For vLLM / LM Studio / TGI / llama.cpp:

/add-llm-profile local_vllm

Fields:

  • Provider: local
  • Model id: the model name as the server exposes it
  • Base URL: http://localhost:8000/v1 (vLLM) / http://localhost:11434/v1 (Ollama OpenAI-mode) / etc.
  • API key: any non-empty string

This is the right choice when:

  • You need OpenAI-compatible logprobs (vLLM exposes them, Ollama native does not).
  • You want to use prompts and tools designed for the OpenAI Chat Completions schema unchanged.
  • You're running a fine-tuned model behind a vLLM serving stack.

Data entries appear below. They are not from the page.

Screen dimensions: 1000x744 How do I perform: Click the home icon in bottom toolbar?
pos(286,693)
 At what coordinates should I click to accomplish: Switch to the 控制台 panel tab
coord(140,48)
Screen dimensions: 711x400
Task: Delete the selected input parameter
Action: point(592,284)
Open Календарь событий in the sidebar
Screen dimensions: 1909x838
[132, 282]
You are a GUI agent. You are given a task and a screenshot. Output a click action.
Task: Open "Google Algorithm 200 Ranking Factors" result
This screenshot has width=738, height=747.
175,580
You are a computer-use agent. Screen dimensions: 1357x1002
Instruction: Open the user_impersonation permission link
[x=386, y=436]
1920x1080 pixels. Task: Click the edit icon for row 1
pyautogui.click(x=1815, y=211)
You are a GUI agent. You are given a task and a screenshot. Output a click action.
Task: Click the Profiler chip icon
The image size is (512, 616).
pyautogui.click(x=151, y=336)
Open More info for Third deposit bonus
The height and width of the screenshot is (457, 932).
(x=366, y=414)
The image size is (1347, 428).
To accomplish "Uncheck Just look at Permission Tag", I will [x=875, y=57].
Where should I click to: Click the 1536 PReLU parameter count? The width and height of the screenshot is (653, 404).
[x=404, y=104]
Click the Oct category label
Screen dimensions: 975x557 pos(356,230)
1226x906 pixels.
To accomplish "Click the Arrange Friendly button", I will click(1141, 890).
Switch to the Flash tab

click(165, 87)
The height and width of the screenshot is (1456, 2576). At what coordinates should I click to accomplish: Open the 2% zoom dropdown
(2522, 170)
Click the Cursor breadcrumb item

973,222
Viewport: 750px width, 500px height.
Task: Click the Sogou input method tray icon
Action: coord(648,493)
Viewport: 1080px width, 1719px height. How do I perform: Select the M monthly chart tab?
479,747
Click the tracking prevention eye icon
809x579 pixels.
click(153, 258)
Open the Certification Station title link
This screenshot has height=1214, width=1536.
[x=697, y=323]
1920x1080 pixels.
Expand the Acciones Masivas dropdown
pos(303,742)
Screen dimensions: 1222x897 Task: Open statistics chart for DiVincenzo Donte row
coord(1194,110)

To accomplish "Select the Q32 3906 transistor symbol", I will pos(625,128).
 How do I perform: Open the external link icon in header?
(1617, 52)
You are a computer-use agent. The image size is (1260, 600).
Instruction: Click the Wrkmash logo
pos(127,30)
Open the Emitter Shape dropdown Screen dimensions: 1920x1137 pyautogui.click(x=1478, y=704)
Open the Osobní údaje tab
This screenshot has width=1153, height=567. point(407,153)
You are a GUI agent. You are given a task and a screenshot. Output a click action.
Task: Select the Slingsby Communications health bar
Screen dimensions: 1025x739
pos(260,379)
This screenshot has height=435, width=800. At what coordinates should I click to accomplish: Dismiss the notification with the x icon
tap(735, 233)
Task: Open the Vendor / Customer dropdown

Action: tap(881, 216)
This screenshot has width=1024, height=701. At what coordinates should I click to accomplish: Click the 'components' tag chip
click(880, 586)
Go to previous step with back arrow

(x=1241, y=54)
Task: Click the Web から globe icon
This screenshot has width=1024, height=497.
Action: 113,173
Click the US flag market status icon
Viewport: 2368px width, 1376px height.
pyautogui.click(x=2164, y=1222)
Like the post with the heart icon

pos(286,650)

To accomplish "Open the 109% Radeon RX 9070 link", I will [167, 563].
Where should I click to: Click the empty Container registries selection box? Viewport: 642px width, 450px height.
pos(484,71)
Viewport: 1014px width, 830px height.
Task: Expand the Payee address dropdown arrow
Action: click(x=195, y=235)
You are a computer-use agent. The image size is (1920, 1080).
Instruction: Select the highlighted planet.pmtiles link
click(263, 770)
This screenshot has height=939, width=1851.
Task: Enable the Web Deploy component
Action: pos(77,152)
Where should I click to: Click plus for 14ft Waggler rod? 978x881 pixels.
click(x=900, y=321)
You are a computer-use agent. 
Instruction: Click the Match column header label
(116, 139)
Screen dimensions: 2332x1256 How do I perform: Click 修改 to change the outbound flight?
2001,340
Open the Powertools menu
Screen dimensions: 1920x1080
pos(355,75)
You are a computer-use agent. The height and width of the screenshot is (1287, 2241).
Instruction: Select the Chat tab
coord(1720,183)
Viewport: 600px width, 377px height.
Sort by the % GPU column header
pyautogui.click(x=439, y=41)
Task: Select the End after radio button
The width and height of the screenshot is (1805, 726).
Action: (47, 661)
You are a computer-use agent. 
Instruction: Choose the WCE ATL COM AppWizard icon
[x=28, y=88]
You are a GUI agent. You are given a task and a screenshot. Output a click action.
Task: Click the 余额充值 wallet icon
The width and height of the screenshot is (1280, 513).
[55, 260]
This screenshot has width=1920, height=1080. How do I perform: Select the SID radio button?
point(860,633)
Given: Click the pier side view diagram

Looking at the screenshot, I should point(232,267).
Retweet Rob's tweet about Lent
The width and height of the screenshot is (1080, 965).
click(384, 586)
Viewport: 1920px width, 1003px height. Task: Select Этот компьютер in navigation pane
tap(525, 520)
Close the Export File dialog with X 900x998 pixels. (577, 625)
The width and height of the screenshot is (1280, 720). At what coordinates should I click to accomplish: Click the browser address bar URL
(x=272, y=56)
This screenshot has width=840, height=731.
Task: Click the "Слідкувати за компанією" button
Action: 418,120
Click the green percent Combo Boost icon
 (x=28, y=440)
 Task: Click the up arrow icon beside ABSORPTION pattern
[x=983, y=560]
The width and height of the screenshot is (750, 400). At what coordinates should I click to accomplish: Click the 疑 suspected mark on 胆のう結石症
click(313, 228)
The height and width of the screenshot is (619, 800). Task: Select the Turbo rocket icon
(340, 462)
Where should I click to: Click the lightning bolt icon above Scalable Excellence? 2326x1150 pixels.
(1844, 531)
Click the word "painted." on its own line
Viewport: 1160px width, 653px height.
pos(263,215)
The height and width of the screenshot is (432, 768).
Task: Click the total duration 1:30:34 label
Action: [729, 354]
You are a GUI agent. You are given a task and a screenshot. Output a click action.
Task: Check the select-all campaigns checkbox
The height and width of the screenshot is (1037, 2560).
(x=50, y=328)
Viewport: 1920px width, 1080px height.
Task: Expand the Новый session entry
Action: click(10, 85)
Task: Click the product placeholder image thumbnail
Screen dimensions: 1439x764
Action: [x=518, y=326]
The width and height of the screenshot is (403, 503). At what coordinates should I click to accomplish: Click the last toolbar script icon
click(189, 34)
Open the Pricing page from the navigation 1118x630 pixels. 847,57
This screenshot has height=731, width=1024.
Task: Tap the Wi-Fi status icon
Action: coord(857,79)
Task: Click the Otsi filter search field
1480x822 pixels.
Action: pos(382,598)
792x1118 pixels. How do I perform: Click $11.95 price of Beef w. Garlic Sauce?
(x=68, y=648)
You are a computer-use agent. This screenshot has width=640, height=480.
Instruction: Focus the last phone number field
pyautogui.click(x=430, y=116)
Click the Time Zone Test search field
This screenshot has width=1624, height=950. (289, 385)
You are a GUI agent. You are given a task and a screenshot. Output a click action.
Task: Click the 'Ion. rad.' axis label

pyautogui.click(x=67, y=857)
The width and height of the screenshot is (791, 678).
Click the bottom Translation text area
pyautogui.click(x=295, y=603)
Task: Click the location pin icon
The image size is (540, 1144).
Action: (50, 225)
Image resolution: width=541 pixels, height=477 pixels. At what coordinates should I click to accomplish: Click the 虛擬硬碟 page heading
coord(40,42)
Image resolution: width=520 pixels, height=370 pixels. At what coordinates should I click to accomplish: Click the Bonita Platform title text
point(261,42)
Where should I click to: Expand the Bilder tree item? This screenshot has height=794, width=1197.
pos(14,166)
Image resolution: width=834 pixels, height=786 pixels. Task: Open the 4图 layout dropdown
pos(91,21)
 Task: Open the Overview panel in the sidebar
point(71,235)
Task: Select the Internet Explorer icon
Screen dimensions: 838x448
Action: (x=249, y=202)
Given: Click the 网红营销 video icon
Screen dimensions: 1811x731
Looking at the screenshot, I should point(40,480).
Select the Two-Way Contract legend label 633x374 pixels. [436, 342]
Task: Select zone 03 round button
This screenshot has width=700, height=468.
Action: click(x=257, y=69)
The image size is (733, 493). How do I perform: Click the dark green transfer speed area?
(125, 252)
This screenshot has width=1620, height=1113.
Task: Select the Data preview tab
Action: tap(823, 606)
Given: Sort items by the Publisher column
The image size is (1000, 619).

For metadata generation, the model needs to be:

  • Good at structured (JSON) output.
  • Able to follow long-form prompts (the Profile Agent batch can be 4-8K tokens).
  • Big enough to do reasonable inference (≥ 30B parameters in practice).

Tested combinations:

Model Quality Notes
qwen2.5:32b Good Solid JSON adherence, fast
llama3.1:70b Very good Slow on consumer hardware; use for high-stakes
gemma2:27b OK Decent baseline, occasional JSON drift
deepseek-coder-v2:16b Mixed Strong on code-heavy schemas, weaker on business semantics

Smaller models (≤ 13B) tend to invent foreign-key relationships and produce verbose, low-confidence output. They work for evaluation but aren't suitable for production metadata.

Logprobs

  • Ollama native does not return logprobs. AMX falls back to whole-response confidence for ollama-native profiles.
  • vLLM / LM Studio / OpenAI-compatible returns logprobs when the server is started with the right flags. Confidence calibration works as for OpenAI direct.

Embeddings

For fully-offline AMX, also configure local embeddings:

/embeddings Local

This uses local sentence-transformers. Run /search rebuild after switching to re-embed the catalog.

Known gotchas

  • Local servers often have small default context windows. For wide-table profiling, set the server's context window high (vLLM --max-model-len, llama.cpp -c) and reduce /llm-batch-size until prompts fit.
  • Ollama's native API doesn't support Anthropic-style tool calls. Use OpenAI-compatible mode if you want the Search Agent's tool-loop behaviour against an Ollama-served model.
  • Self-signed TLS on the local server: set REQUESTS_CA_BUNDLE to your CA bundle.